Cedo, assim que terminou o
mandato de Juscelino, um senador cúmplice e também agente do atraso
nordestino, o paraibano Argemiro Figueiredo, apresentou um projeto que castrava
a SUDENE. As vozes das ¨casas grandes ¨ nordestinas, do reacionarismo
brasileiro, também cúmplice e agente do atraso, a ele se juntaram. Houve um
comício em apoio à SUDENE realizado no centro do Recife, na ¨Pracinha do Diário
¨. Alguns jovens sergipanos foram dele participar. No palanque, estavam o
governador de Pernambuco, Cid Sampaio, e o prefeito do Recife Miguel
Arrais, mas, mesmo assim , a cavalaria investiu contra o povo. Houve embates, e
alguns feridos.
Havia algo tenso no ar
irrespirável do confronto político-ideológico que antecipava 64.
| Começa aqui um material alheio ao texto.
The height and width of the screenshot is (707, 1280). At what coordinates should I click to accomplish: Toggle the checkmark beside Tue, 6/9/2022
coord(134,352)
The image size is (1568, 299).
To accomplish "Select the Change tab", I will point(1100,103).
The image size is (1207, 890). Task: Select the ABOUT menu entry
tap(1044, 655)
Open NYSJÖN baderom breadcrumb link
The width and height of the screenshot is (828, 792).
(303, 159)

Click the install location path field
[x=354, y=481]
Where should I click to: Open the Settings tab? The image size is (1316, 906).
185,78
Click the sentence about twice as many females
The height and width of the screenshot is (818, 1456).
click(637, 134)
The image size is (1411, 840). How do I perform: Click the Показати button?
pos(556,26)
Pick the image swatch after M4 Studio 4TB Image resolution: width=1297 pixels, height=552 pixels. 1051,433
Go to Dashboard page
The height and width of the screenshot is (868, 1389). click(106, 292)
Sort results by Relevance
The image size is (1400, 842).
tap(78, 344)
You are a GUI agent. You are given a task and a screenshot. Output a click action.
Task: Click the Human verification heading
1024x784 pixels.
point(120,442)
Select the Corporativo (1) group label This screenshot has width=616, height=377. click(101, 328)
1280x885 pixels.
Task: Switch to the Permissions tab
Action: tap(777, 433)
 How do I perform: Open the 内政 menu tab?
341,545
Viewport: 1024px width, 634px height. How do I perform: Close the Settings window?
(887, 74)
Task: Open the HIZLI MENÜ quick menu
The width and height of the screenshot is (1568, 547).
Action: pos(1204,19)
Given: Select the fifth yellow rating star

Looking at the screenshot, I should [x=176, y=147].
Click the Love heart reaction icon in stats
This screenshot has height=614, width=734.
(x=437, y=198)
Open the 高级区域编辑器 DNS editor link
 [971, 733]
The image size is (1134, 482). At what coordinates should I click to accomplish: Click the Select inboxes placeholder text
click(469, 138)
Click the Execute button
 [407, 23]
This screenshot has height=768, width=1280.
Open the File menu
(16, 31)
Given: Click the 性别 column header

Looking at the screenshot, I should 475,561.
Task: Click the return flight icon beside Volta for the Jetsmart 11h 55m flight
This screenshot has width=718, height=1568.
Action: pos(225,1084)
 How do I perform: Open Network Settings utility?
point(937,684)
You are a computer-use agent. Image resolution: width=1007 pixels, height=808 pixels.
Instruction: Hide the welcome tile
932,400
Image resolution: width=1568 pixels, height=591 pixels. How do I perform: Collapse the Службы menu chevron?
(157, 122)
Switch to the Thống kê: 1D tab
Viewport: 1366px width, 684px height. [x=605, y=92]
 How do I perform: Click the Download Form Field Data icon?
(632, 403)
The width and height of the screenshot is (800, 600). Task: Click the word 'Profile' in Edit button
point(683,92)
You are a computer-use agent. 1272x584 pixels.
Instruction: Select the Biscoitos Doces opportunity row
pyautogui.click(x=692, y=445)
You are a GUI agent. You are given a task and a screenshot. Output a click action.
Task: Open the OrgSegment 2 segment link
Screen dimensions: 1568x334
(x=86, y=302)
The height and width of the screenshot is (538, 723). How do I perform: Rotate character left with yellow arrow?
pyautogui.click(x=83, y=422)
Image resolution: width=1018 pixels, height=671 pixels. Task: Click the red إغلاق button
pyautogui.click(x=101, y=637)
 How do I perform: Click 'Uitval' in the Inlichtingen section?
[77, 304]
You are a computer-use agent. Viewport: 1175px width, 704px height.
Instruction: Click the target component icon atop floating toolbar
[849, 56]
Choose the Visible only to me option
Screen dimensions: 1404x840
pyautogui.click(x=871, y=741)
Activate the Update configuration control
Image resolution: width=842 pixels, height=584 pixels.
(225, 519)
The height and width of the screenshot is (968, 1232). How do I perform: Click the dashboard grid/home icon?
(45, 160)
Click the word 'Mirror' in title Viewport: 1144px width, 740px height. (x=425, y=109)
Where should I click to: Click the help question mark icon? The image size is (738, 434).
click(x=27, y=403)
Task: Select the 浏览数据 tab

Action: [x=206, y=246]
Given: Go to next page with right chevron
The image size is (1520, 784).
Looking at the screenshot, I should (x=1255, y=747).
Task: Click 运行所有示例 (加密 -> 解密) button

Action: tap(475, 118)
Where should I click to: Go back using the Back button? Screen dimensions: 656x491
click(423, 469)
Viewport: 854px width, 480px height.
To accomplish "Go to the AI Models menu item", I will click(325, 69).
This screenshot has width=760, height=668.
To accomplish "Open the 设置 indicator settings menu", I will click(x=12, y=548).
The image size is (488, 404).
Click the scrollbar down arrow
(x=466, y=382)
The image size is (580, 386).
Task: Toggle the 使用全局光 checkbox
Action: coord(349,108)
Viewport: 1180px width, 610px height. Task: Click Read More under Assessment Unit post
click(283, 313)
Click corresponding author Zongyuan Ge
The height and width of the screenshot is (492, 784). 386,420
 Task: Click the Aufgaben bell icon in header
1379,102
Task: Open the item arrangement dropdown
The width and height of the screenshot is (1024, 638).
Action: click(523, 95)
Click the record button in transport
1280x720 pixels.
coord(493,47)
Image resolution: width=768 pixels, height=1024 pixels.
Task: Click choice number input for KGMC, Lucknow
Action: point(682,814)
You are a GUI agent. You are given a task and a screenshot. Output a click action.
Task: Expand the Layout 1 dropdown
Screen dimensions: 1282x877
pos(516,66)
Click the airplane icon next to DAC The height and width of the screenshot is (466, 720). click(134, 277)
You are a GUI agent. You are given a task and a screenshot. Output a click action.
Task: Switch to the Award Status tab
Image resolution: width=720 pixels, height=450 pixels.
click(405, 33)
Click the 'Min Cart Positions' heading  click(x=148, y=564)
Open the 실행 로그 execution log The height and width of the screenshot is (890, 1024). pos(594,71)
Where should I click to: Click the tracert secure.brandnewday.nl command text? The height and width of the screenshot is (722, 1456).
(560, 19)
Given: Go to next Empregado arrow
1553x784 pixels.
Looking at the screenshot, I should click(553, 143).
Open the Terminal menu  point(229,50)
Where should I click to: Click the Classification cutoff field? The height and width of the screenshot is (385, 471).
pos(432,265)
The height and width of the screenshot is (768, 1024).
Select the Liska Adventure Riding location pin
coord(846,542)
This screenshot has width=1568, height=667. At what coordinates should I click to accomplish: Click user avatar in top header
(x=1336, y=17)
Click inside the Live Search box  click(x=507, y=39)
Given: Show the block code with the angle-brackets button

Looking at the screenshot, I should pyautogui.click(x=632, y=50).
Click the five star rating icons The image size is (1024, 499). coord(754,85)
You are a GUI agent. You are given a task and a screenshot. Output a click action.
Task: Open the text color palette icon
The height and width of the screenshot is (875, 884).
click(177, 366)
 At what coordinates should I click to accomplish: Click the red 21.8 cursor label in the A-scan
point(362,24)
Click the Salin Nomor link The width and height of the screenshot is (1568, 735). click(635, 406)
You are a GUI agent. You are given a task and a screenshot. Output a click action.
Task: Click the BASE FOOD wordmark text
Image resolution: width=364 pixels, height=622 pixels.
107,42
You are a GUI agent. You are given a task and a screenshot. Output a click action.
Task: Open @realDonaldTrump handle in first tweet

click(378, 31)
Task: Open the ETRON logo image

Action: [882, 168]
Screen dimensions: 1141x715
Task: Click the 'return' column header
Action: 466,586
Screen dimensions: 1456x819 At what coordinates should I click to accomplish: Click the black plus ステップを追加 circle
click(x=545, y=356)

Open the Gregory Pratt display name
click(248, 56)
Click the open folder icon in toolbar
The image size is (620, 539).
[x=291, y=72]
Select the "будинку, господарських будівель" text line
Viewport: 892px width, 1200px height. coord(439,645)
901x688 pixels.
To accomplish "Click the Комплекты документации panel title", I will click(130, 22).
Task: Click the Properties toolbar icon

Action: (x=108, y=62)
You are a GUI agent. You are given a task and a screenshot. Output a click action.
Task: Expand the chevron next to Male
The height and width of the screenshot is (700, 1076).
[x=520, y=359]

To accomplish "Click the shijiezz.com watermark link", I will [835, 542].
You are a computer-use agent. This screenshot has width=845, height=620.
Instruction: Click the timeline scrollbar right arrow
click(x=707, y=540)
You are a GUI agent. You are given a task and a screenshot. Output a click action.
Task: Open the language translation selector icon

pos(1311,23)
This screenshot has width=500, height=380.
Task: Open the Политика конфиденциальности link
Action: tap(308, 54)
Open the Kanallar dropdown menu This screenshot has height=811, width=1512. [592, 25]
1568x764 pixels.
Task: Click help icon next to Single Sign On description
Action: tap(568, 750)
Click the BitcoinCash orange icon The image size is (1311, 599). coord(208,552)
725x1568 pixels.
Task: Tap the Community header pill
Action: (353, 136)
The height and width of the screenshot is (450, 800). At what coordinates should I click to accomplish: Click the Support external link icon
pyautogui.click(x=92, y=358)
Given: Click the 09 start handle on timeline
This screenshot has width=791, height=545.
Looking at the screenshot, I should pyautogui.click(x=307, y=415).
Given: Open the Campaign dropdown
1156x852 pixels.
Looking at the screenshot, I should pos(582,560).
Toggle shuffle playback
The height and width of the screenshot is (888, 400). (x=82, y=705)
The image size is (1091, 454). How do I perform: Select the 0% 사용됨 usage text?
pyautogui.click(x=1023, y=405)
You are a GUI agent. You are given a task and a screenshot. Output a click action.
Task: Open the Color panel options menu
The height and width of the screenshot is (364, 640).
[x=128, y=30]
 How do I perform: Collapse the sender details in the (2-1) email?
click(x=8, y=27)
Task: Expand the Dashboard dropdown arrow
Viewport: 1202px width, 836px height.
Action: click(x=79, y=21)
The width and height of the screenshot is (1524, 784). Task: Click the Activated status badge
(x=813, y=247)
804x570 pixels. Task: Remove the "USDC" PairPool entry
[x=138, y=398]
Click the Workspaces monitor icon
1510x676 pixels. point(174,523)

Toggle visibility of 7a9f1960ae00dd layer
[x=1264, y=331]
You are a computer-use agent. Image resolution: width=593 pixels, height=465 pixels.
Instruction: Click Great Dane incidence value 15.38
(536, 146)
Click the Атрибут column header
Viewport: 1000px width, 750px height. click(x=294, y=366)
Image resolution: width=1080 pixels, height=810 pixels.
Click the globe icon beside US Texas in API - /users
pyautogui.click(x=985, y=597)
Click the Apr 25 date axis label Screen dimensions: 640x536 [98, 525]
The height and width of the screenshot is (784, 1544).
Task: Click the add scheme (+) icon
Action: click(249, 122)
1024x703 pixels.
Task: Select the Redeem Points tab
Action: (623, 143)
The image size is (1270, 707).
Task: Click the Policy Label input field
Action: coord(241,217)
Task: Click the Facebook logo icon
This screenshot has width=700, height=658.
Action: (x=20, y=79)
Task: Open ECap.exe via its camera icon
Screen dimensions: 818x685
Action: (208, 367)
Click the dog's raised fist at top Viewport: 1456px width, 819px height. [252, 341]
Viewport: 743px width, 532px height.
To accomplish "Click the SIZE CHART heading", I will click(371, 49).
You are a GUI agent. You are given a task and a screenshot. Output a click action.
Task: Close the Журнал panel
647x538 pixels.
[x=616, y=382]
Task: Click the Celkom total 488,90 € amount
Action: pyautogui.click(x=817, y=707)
O golpe civil-militar de 1964,
prendeu Celso Furtado, Arrais, dezenas de técnicos da SUDENE, que os coronéis
Ibiapina e Vilocq,( aqueles que amarraram Gregório Bezerra a um Jeep e saíram a
arrastá-lo sangrando pelas ruas do Recife) entendiam que era preciso
fechar por ser nada mais do que um ¨covil de comunistas ¨.
Felizmente o ¨covil ¨
não foi fechado, os técnicos retornaram ao seu trabalho. Houve na SUDENE bons
administradores, como o general Euler ( pronuncia-se óiler ) Bentes
Monteiro.
O sociólogo que se tornou
presidente, FHC , deve ter entendido que a SUDENE não mais servia para nada,
nisso, aproximando-se, por outras razões, ao que pensavam os coronéis
Vilocq e Ibiapina. FHC desativou a grande agência de desenvolvimento que pensou
e liderou um processo de transformações . Se a SUDENE permanecesse com o
protagonismo que tinha quando Juscelino a criou, a renda do
nordeste, hoje, estaria igual ou superior à de Santa Catarina.
Lula, que muito fez pelo
nordeste, apesar de coisas chocantes e calamitosas, como a refinaria
Abreu e Lima, a inacabada e agora quase impossível transposição, condenou
a extinção da SUDENE, mas não a reativou.
O outrora iluminado
prédio onde havia o azáfama de construir o amanhã, está hoje sombrio e
abandonado. Um daqueles sergipanos que esteve no comício de 1961 no Recife, em
defesa da SUDENE, na última sexta – feira, dia 27, desceu do táxi que o levava
da rodoviária, vindo de Campina Grande, para o aeroporto do Recife, e resolveu
percorrer o quase entulho em que está transformada a sede da Superintendência
do Desenvolvimento do Nordeste , a SUDENE. Andou pelos destroços
daquele prédio , onde tantas horas passou acompanhando o entusiasmo de gente
como os sergipanos Juarez Alves Costa, Jacó Charcot Pereira Rios, ou as
reuniões mensais onde as lideranças nordestinas discutiam, entendiam-se ou
tantas vezes discordavam e defendiam idéias diferentes, mas sempre
sintonizadas com o interesse da região.
O prédio em ruínas parece ser
uma metáfora triste de tantas esperanças perdidas. Esperança que todavia
se constata, viva e vibrante, na juventude das escolas que compõem a Universidade
Federal de Campina Grande, nos seus professores doutores, que estão a
disseminar técnicas para o semiárido. Isso, numa cidade sob ameaça de não ter
nos próximos dias água para beber.
Quanta falta nos faz a SUDENE,
hoje com a sua antiga sede desmoronando.